━━━━━ Dataset ━━━━━
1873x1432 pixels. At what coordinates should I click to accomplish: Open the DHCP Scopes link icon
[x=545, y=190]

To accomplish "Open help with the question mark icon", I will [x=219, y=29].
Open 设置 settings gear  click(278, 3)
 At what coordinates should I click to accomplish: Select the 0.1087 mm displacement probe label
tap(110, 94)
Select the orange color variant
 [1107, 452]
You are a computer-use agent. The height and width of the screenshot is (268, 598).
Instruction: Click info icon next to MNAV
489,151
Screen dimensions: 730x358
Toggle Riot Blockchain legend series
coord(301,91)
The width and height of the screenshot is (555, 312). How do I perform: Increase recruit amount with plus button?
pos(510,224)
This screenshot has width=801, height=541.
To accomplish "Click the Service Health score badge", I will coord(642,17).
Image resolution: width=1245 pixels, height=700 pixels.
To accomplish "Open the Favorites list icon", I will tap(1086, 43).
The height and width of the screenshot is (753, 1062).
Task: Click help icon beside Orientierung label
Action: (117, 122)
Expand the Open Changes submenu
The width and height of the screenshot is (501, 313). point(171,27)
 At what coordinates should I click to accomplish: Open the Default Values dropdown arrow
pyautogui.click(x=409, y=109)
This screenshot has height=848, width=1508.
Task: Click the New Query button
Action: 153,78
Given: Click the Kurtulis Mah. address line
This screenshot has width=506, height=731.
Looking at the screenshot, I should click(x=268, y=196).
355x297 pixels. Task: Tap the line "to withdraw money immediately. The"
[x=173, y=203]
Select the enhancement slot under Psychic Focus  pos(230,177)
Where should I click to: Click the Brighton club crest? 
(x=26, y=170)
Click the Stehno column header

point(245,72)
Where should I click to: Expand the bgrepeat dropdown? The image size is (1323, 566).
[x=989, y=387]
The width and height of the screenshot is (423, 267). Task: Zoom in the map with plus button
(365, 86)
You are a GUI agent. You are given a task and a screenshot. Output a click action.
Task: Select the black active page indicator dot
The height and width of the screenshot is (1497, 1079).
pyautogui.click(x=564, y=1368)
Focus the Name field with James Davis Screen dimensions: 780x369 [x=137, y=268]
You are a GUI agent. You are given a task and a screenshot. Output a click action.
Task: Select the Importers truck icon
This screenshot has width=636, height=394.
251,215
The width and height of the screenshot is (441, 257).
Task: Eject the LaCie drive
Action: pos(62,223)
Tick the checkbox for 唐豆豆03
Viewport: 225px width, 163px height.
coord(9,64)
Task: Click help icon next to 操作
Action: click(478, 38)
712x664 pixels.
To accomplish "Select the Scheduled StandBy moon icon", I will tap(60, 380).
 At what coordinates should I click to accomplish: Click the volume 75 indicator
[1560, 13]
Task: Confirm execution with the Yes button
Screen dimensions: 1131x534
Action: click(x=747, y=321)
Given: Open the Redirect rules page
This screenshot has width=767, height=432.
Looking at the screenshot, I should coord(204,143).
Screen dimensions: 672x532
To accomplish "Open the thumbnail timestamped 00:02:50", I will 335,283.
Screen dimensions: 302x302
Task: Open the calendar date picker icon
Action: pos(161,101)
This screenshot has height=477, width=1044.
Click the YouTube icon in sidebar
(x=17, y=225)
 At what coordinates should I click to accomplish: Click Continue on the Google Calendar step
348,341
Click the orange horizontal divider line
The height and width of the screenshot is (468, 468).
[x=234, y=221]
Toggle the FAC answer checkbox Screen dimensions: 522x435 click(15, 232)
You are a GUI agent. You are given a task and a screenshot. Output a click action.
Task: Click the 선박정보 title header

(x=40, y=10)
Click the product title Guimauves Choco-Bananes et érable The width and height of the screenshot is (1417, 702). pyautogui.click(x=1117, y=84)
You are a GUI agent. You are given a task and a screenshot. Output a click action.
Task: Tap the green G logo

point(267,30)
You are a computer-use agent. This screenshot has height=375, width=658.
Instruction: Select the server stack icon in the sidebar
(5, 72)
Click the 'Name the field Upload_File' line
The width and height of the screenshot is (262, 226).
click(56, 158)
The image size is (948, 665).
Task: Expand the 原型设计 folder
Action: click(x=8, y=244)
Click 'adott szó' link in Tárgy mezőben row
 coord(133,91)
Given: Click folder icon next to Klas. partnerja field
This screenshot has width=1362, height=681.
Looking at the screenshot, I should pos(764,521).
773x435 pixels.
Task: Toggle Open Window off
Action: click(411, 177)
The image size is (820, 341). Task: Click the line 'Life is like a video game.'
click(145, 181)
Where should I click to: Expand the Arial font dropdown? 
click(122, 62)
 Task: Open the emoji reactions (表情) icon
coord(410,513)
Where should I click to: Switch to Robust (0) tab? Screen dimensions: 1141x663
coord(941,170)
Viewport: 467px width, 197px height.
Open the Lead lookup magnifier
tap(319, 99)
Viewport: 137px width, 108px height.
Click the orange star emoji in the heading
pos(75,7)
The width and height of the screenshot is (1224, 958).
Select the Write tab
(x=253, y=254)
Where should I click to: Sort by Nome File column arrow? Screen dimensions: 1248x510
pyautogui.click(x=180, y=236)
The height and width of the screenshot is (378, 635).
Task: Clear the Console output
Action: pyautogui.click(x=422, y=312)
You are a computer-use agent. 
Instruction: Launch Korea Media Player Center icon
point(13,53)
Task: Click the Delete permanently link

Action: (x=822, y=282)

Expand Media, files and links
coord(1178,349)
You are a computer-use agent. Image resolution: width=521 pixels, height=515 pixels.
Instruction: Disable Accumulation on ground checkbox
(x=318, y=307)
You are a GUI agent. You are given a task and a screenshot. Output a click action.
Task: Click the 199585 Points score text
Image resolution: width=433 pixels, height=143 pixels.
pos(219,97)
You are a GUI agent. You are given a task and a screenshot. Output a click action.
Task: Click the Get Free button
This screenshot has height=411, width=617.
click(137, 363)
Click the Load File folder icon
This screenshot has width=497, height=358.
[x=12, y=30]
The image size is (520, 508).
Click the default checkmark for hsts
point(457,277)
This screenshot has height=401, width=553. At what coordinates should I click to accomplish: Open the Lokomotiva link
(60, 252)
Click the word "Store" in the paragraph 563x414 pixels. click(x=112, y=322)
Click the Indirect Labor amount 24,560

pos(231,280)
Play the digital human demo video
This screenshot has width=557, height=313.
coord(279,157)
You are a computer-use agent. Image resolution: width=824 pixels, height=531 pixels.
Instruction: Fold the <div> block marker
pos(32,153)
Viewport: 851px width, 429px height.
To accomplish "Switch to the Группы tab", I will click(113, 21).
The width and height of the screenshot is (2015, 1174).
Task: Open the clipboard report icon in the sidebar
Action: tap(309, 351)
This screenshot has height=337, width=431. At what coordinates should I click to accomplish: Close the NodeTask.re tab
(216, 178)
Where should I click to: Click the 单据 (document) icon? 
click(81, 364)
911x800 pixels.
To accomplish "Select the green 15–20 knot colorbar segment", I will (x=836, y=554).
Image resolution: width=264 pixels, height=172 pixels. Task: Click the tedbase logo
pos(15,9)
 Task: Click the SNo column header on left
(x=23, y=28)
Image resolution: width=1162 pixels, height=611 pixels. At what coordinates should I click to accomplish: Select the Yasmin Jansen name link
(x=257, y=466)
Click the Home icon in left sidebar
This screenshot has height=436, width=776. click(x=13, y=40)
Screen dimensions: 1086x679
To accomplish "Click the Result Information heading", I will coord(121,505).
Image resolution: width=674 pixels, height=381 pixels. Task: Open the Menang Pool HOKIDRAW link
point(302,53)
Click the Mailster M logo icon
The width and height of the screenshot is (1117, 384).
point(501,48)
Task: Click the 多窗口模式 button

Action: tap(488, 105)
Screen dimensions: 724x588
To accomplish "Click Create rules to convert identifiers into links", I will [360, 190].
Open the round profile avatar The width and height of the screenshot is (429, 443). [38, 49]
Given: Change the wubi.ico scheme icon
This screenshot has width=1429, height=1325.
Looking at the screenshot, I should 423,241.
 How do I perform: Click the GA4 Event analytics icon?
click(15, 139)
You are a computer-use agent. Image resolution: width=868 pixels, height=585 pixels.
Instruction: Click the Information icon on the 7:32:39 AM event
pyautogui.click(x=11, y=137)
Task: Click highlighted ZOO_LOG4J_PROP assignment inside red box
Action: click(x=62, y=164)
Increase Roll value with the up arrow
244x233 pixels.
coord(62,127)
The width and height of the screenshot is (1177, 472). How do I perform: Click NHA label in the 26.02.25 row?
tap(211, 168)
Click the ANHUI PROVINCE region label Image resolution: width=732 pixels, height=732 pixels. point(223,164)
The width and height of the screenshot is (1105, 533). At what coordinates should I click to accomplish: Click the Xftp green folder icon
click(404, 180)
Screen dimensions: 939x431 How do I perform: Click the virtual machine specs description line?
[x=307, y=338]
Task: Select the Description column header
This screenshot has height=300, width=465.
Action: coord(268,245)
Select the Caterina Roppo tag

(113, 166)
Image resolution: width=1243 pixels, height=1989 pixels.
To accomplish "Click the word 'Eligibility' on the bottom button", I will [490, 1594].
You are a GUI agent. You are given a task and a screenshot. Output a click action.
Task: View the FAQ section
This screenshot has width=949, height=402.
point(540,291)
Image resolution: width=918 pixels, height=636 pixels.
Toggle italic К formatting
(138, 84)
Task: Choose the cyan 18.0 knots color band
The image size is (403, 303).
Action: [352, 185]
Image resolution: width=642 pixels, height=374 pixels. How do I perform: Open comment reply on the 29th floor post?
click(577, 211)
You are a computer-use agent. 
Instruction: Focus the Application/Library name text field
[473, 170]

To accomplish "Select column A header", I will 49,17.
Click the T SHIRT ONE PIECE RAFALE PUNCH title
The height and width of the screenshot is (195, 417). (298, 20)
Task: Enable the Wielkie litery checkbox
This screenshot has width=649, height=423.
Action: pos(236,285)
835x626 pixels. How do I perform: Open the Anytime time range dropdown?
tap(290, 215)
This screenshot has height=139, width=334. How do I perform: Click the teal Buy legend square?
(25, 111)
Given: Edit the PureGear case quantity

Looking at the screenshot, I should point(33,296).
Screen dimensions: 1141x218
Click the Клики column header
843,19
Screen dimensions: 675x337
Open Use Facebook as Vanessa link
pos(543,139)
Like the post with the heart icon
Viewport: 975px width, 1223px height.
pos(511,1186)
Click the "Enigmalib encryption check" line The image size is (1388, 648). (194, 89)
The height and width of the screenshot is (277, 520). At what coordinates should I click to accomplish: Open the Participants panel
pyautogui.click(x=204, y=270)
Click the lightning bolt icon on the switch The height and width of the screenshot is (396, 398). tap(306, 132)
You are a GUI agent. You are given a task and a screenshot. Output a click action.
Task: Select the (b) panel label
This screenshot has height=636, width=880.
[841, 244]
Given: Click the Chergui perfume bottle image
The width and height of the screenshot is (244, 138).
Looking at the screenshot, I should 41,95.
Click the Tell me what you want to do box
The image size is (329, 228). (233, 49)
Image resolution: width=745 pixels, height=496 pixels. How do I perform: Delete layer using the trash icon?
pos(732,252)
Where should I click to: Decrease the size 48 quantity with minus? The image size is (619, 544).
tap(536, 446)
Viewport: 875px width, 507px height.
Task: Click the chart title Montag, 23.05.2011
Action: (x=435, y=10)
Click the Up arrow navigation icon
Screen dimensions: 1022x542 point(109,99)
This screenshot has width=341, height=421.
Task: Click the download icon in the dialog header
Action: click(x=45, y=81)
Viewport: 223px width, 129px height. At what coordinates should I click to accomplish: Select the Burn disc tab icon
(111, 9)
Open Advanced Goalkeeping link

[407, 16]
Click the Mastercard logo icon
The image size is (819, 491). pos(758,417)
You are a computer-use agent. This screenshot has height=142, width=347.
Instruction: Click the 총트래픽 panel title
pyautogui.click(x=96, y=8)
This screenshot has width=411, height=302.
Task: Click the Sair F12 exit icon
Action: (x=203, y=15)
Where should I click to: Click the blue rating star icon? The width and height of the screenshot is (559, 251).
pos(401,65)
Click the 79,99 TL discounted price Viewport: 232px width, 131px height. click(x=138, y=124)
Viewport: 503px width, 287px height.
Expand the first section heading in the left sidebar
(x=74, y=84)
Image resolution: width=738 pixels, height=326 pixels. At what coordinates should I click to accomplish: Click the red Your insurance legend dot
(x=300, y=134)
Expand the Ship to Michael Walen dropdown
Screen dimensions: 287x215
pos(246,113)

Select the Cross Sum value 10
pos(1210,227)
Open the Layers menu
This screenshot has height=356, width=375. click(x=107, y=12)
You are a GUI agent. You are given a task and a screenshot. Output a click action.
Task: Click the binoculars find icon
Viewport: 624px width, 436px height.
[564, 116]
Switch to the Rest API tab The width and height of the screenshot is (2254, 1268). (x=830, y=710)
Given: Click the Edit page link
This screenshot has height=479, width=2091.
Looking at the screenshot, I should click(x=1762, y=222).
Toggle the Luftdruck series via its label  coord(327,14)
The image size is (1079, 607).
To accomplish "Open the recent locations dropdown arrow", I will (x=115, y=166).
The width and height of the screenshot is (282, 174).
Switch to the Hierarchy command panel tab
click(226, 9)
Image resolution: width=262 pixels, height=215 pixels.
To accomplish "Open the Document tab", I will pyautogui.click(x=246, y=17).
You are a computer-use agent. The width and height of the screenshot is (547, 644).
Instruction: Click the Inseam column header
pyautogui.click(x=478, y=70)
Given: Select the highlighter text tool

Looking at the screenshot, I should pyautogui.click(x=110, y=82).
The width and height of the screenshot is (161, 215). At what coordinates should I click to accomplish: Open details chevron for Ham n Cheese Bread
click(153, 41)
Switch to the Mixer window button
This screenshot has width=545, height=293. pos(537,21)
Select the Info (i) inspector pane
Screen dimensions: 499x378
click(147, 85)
━━━━━
What the exercise asks. Copy out the data from the line containing "Click the Tell me what you want to do box" through the line containing "pos(732,252)", keeping each line unchanged.

Solved exercise.
Click the Tell me what you want to do box
The image size is (329, 228). (233, 49)
Image resolution: width=745 pixels, height=496 pixels. How do I perform: Delete layer using the trash icon?
pos(732,252)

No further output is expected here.